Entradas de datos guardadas
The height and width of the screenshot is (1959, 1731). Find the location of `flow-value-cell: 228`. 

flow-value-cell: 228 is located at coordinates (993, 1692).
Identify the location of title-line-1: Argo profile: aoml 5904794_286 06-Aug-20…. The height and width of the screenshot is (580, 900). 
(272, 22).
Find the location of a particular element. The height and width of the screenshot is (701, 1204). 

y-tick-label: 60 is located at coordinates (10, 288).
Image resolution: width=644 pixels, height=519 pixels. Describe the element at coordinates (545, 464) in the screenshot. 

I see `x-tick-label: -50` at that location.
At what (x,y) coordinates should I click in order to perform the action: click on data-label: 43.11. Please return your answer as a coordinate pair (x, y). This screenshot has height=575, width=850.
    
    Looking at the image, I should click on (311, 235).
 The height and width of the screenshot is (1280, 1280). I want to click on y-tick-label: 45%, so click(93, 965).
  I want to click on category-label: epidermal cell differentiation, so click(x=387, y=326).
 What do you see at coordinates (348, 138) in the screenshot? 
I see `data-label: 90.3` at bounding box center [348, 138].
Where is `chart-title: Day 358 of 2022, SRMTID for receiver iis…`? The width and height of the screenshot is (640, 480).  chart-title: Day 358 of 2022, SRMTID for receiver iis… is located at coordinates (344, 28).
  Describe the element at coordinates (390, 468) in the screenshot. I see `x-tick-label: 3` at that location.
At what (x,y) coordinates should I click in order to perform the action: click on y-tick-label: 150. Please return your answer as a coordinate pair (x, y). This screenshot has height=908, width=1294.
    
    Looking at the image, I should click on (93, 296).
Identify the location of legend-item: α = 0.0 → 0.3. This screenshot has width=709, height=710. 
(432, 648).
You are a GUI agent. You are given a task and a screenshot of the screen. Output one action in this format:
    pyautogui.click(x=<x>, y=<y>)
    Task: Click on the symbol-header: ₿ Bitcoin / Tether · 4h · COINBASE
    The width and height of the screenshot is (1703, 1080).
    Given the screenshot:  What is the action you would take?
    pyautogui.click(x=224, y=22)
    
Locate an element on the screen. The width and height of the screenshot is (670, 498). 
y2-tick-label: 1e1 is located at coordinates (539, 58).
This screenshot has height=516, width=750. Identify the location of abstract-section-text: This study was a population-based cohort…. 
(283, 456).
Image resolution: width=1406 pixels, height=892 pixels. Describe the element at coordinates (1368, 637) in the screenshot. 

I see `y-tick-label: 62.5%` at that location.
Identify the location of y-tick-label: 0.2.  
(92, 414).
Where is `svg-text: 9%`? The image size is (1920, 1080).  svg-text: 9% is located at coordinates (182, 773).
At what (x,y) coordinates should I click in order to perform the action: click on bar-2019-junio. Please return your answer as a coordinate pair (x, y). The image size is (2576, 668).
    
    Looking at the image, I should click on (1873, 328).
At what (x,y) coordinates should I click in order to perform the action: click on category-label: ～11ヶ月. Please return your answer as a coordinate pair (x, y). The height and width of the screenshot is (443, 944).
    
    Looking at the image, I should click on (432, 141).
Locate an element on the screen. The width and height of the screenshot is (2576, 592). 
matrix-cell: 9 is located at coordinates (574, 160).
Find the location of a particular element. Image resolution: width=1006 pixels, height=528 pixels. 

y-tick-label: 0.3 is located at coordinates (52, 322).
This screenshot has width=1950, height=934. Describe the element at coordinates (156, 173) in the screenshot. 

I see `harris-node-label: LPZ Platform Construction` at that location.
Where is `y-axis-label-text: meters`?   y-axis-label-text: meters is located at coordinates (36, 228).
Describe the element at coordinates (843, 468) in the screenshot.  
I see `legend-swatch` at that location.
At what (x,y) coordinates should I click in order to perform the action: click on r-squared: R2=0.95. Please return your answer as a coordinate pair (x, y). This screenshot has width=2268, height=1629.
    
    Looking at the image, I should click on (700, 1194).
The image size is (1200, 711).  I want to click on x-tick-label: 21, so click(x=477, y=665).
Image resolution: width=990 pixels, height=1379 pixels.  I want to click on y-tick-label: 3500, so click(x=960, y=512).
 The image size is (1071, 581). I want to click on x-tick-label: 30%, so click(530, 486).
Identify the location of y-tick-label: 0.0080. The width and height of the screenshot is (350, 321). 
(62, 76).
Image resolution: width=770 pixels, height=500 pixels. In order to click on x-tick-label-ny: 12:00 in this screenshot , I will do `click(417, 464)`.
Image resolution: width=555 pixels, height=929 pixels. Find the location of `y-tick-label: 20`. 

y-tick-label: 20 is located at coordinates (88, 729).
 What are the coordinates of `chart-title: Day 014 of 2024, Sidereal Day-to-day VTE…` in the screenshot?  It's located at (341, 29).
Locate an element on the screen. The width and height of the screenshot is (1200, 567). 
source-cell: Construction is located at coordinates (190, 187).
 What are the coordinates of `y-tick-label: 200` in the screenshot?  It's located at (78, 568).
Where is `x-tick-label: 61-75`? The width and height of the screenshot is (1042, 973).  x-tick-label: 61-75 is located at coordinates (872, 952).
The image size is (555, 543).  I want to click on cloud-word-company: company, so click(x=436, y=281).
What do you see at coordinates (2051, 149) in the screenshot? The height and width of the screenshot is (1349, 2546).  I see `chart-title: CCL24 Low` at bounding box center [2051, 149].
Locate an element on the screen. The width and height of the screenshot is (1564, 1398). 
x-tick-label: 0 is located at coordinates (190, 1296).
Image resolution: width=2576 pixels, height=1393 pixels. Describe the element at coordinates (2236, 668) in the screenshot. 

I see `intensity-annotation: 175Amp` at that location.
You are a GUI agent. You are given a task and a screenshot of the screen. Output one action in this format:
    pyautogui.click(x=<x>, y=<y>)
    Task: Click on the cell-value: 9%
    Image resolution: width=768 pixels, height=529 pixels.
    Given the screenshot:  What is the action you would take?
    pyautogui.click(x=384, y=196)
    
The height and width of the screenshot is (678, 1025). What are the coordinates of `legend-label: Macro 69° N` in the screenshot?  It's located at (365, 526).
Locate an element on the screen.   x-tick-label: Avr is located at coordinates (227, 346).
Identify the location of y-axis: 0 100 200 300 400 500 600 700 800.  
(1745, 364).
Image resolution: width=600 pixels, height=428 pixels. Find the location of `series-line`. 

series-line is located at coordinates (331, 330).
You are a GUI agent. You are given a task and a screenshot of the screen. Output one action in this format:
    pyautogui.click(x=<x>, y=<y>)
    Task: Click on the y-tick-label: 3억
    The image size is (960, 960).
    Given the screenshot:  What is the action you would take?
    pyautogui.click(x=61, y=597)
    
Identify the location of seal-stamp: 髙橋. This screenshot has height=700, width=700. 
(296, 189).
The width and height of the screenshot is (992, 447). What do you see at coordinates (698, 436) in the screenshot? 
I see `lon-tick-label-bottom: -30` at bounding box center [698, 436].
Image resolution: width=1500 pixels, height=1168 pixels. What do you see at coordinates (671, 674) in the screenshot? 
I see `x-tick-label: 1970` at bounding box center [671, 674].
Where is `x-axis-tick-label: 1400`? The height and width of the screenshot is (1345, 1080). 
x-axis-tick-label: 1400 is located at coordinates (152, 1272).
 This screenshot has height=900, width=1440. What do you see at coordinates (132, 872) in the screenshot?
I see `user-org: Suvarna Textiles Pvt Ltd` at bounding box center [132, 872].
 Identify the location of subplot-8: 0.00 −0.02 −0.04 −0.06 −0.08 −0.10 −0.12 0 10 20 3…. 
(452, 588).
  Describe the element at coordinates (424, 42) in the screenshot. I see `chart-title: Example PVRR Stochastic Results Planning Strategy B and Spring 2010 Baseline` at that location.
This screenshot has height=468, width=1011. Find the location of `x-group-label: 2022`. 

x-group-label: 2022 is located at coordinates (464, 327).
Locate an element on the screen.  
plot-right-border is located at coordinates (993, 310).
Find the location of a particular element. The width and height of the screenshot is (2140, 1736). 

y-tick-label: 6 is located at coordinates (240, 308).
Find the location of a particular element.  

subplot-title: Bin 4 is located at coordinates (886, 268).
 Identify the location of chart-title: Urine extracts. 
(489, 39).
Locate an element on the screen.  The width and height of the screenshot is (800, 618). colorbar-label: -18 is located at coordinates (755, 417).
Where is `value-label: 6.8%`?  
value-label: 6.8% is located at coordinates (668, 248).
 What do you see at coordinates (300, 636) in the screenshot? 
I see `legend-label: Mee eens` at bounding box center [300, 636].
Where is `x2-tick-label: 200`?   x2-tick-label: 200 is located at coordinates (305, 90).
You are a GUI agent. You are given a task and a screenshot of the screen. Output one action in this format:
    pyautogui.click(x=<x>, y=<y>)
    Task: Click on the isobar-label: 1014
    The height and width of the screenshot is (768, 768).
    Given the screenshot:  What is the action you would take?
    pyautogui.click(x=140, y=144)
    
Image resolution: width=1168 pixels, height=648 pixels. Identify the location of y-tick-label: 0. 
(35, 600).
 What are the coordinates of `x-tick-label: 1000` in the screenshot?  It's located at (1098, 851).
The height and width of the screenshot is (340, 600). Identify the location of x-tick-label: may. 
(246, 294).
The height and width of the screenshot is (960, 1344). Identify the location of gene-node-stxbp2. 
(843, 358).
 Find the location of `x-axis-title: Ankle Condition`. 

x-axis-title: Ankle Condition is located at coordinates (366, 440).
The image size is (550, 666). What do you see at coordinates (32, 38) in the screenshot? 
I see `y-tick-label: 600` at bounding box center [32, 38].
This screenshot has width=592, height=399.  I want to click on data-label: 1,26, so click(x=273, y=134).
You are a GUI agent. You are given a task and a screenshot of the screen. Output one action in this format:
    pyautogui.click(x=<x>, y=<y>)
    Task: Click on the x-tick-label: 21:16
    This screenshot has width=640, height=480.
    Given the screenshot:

● Tu objetivo:
Convierte en una lista numerada todo el material anterior desde la línea que contiene "Identify the location of chart-title: Urine" hasta la línea que contiene "value-label: 6.8% is", ambas incluidas, y omite las líneas en blanco.

● Solución escrita:
1.  Identify the location of chart-title: Urine extracts. 
2. (489, 39).
3. Locate an element on the screen.  The width and height of the screenshot is (800, 618). colorbar-label: -18 is located at coordinates (755, 417).
4. Where is `value-label: 6.8%`?  
5. value-label: 6.8% is located at coordinates (668, 248).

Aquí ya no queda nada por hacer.